Superarse a uno mismo

Correr un maratón representa un gran logro personal. Muchos lo viven como una forma de demostrarse que pueden completar un esfuerzo largo y exigente. Porque superar los 42,195 km significa, ante todo, llegar hasta el límite de uno mismo. Hace falta fuerza física y mental para atravesar la montaña rusa de emociones del maratón. Durante los primeros kilómetros, las piernas y la respiración permiten avanzar cómodamente al ritmo previsto. Poco a poco, la cabeza toma el relevo de un cuerpo que empieza a acusar la fatiga. El kilómetro 30 y el famoso «muro del maratón» son un momento clave de la carrera. Abandonar puede parecer tentador. Para quienes consiguen superar ese trance y cruzar la meta, es un auténtico motivo de orgullo. El maratón también es una escuela de vida que enseña superación, determinación, compromiso y disciplina. Sí, la preparación para el maratón ya es una prueba en sí misma. Se desarrolla durante varias semanas. Los futuros maratonianos salen de su zona de confort desde los primeros entrenamientos y tienen que afrontar los momentos de cansancio. Con un punto de audacia, mucha determinación y una buena dosis de valor, es posible.

Correr por una causa o un proyecto personal

Cada vez más maratones permiten correr para defender una causa. Estos eventos deportivos se crean y organizan para apoyar a asociaciones, dar visibilidad a una causa o recaudar fondos. Combinan esfuerzo físico y compromiso solidario. A veces, ese es el impulso que lleva a los corredores a tomar la salida y superarse. En el proceso de inscripción de algunos maratones es posible conseguir un dorsal solidario. Parte del importe de la inscripción se dona a una asociación. Es el caso del Maratón de París, por ejemplo. Estos maratones permiten unir deporte y solidaridad, dando sentido al esfuerzo individual.

***

> [Tareas propuestas]
[1] Reproduce sin cambios el pasaje del texto sobre el maratón que va desde «Correr por una» hasta «al esfuerzo individual.».
[2] Según el texto sobre el maratón, ¿qué ocurre con parte del importe de la inscripción cuando se obtiene un dorsal solidario?
Los ítems no intervienen en nada de lo que aquí se pide.

***

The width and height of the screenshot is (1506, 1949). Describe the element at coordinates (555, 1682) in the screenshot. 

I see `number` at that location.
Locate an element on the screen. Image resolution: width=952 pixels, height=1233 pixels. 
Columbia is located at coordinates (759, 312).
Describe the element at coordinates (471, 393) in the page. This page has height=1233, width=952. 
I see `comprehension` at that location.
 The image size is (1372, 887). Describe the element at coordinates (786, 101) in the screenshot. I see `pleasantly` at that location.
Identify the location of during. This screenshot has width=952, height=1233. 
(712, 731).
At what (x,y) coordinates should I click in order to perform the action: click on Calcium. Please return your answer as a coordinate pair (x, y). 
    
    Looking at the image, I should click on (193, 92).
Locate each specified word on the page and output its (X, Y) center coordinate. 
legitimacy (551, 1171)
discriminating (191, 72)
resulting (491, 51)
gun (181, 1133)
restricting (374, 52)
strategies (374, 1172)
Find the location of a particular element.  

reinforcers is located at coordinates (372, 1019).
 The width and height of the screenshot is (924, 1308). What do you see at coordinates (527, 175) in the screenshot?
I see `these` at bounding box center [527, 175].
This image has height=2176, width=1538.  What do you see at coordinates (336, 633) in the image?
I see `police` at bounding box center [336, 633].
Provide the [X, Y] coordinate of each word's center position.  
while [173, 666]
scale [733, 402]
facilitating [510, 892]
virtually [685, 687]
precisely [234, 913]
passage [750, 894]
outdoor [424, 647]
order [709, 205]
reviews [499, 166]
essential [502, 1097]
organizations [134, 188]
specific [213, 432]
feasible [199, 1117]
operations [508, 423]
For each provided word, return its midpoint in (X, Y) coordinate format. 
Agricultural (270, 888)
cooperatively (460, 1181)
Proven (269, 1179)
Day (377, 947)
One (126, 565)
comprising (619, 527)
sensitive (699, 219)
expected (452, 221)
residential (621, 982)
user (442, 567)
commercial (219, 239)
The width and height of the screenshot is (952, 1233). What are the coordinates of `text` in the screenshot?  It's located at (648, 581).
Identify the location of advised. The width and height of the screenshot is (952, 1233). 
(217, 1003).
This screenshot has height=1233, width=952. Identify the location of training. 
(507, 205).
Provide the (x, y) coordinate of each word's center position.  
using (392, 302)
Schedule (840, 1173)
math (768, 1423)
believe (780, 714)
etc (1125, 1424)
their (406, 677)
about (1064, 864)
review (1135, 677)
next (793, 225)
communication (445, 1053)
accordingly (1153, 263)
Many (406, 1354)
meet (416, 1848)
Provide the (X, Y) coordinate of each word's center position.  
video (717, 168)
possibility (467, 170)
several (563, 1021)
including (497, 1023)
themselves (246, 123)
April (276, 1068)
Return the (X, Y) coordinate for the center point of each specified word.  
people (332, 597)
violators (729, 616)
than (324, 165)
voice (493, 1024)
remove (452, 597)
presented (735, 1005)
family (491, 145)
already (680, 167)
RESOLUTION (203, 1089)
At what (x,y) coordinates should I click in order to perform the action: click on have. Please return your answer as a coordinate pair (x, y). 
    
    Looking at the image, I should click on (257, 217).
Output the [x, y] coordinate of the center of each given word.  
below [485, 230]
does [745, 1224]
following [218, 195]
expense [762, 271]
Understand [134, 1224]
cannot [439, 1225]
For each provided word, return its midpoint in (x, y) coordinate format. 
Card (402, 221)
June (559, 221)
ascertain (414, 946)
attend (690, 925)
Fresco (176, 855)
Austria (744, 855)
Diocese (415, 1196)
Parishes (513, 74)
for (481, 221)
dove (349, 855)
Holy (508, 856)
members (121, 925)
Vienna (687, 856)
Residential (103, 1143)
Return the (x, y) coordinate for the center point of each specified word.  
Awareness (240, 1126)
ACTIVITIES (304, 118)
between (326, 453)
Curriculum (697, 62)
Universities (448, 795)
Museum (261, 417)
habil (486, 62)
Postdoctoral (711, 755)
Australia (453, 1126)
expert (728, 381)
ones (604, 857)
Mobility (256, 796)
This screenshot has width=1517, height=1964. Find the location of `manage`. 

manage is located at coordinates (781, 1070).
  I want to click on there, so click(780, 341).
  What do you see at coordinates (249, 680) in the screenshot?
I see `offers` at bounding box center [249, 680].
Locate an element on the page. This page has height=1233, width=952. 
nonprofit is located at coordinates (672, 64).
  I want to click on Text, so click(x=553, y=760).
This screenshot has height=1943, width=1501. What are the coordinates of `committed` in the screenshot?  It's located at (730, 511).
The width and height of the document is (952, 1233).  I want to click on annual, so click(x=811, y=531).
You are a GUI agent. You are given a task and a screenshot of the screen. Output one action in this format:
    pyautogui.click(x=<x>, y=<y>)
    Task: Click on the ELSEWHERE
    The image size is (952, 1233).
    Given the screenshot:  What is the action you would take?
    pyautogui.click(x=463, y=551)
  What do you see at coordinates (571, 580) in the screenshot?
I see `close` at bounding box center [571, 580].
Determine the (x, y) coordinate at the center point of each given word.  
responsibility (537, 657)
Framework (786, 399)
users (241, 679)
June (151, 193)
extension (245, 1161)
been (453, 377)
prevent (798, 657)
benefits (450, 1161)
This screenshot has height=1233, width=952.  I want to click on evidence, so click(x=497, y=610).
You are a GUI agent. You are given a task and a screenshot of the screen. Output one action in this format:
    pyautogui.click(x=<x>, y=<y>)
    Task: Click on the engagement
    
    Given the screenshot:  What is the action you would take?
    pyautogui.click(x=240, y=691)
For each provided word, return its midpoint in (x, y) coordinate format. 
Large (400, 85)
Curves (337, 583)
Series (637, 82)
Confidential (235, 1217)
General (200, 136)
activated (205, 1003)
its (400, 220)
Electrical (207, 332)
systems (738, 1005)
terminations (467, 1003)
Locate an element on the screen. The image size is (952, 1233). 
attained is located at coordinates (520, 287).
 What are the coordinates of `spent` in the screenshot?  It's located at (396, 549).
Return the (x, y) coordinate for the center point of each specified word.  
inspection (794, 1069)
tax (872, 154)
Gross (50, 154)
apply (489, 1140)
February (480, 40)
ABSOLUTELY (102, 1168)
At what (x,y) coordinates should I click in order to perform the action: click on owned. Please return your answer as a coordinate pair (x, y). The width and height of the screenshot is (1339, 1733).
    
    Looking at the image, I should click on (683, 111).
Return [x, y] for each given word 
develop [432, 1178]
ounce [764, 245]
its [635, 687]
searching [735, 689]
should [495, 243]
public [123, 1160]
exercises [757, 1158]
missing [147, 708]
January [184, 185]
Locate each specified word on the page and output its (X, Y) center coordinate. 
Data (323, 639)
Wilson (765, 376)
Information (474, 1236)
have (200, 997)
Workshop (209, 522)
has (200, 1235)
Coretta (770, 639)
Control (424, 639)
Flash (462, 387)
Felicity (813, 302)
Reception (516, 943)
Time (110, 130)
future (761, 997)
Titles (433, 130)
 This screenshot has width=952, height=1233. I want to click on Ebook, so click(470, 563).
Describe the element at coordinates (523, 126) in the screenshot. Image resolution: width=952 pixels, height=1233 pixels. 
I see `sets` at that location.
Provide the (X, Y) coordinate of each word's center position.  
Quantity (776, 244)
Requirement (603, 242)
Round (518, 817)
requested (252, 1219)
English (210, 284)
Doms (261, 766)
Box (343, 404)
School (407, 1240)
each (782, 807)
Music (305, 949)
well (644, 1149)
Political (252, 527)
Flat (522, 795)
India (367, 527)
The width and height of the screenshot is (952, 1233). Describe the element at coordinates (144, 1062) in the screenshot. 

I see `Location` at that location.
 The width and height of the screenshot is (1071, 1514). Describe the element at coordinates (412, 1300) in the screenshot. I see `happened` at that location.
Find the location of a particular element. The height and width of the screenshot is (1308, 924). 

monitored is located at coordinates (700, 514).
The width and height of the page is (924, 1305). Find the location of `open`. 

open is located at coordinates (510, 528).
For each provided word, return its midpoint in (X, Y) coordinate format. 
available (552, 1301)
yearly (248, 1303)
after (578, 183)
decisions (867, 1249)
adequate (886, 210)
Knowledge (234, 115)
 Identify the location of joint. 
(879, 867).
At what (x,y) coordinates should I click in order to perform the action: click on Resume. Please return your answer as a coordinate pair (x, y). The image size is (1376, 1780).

***

> [Soluciones por tarea]
[1]
Correr por una causa o un proyecto personal

Cada vez más maratones permiten correr para defender una causa. Estos eventos deportivos se crean y organizan para apoyar a asociaciones, dar visibilidad a una causa o recaudar fondos. Combinan esfuerzo físico y compromiso solidario. A veces, ese es el impulso que lleva a los corredores a tomar la salida y superarse. En el proceso de inscripción de algunos maratones es posible conseguir un dorsal solidario. Parte del importe de la inscripción se dona a una asociación. Es el caso del Maratón de París, por ejemplo. Estos maratones permiten unir deporte y solidaridad, dando sentido al esfuerzo individual.

[2] Se dona a una asociación.